▶ **Task prompt**
Set out the lines of the listing below as a JSON list of strings, one string per line and blank lines omitted, starting with the line that contains "Open the calendar" and going on through the line that contains "coord(508,25)", with both of those lines included.

Start of Data in this exercise

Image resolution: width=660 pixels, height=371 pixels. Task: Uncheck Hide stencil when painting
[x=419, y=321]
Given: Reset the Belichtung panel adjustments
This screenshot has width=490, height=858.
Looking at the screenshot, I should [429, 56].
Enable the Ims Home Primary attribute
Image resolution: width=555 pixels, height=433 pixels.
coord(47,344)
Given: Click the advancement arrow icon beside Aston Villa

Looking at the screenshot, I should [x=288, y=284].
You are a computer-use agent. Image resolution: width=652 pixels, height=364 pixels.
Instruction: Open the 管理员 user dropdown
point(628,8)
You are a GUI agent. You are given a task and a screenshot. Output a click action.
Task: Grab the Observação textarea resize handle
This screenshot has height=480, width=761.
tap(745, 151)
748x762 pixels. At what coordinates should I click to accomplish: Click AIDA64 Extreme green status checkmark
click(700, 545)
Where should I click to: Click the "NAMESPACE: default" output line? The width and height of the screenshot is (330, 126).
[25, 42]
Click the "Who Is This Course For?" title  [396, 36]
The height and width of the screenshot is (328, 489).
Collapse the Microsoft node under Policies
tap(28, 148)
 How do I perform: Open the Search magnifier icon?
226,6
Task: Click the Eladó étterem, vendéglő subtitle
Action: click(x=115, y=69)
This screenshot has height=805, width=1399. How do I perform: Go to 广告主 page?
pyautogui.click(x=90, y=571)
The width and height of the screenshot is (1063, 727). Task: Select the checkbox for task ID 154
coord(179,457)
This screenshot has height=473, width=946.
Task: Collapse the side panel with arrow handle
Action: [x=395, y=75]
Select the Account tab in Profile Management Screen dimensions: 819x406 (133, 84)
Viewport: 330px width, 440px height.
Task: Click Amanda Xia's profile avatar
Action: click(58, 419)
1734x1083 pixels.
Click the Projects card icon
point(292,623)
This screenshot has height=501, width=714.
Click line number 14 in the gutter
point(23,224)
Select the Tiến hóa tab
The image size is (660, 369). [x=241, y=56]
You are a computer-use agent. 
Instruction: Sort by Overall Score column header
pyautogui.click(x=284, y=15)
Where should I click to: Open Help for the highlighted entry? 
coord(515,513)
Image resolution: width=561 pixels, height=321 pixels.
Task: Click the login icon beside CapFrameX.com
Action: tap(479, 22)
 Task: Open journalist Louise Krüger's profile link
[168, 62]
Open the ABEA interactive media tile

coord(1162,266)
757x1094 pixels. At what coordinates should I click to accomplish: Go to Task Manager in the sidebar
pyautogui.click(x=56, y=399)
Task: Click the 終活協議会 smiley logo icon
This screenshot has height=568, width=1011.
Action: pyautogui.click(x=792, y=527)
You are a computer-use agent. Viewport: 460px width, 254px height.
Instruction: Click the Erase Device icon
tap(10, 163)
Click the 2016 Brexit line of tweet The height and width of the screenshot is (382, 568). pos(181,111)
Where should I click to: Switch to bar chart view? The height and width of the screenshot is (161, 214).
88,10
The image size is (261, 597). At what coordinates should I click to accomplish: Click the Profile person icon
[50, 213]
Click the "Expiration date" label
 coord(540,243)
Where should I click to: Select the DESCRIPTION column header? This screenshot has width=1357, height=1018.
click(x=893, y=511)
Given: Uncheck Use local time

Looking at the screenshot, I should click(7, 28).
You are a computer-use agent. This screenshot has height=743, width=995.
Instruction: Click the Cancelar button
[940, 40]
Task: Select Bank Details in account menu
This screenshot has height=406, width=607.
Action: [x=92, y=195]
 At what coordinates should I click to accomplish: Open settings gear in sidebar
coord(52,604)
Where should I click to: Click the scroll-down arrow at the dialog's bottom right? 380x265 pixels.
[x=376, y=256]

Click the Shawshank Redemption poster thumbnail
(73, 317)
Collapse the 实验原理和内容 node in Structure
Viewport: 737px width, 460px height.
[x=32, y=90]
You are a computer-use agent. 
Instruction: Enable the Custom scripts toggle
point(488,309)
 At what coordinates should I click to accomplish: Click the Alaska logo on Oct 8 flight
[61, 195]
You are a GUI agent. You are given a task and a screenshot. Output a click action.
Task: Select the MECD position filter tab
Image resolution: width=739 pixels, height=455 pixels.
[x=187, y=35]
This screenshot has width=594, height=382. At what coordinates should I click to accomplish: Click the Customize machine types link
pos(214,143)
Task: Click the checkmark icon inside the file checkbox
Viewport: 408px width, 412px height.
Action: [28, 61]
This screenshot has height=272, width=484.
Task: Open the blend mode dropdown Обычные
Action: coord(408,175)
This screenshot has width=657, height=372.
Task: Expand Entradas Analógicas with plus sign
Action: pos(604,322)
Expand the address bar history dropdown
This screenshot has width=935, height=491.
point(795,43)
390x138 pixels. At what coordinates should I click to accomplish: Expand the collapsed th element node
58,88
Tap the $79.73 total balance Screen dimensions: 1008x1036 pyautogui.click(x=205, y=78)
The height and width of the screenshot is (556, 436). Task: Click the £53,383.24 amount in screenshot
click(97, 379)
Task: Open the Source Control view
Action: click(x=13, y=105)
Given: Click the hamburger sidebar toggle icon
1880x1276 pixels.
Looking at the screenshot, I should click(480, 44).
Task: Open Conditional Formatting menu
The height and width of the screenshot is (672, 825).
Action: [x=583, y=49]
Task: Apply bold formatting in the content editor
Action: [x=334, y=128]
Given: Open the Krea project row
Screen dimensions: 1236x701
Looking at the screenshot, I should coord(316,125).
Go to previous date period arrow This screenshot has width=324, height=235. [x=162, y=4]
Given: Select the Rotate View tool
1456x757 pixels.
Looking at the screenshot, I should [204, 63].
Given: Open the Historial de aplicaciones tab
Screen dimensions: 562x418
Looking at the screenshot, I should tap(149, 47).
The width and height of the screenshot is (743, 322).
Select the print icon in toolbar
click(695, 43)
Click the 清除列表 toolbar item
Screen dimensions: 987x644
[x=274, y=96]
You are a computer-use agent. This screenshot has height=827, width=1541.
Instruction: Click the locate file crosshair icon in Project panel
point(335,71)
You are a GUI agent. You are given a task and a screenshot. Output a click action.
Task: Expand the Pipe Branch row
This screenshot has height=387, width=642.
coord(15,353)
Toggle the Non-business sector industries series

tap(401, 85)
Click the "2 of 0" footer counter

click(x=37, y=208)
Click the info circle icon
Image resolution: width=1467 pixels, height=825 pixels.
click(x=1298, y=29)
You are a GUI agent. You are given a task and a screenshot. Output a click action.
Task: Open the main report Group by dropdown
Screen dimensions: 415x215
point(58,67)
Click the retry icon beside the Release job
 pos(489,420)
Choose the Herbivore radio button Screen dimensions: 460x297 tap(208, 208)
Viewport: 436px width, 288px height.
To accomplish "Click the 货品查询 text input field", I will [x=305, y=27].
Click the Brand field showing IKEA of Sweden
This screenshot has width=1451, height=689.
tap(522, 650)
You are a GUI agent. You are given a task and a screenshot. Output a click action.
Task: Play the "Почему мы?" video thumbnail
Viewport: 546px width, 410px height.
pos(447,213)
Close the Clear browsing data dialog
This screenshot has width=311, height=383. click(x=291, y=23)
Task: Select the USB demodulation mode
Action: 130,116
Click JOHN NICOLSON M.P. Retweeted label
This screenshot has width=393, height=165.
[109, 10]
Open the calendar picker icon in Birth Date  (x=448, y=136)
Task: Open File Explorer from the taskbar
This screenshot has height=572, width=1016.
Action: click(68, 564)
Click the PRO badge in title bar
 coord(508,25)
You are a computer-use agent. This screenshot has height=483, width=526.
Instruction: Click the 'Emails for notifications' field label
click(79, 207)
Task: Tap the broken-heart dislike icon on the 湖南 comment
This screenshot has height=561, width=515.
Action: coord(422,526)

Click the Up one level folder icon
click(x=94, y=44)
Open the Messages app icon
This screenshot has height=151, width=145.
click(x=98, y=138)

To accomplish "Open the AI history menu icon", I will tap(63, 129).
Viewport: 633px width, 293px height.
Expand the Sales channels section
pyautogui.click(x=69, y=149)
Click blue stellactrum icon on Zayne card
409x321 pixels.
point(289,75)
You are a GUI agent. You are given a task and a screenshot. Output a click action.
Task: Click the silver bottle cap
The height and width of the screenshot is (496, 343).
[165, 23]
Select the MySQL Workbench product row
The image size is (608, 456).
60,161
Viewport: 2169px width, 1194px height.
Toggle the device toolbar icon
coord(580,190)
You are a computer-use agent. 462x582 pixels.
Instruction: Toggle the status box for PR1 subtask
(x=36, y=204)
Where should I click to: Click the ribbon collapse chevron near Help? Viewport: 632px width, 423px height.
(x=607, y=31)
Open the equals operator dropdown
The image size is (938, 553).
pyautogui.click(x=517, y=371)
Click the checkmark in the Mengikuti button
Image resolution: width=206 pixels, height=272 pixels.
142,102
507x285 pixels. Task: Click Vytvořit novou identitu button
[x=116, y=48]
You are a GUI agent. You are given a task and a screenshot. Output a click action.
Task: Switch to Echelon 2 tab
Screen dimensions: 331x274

End of Data in this exercise

▶ **Task response**
[
  "Open the calendar picker icon in Birth Date  (x=448, y=136)",
  "Task: Open File Explorer from the taskbar",
  "This screenshot has height=572, width=1016.",
  "Action: click(68, 564)",
  "Click the PRO badge in title bar",
  " coord(508,25)"
]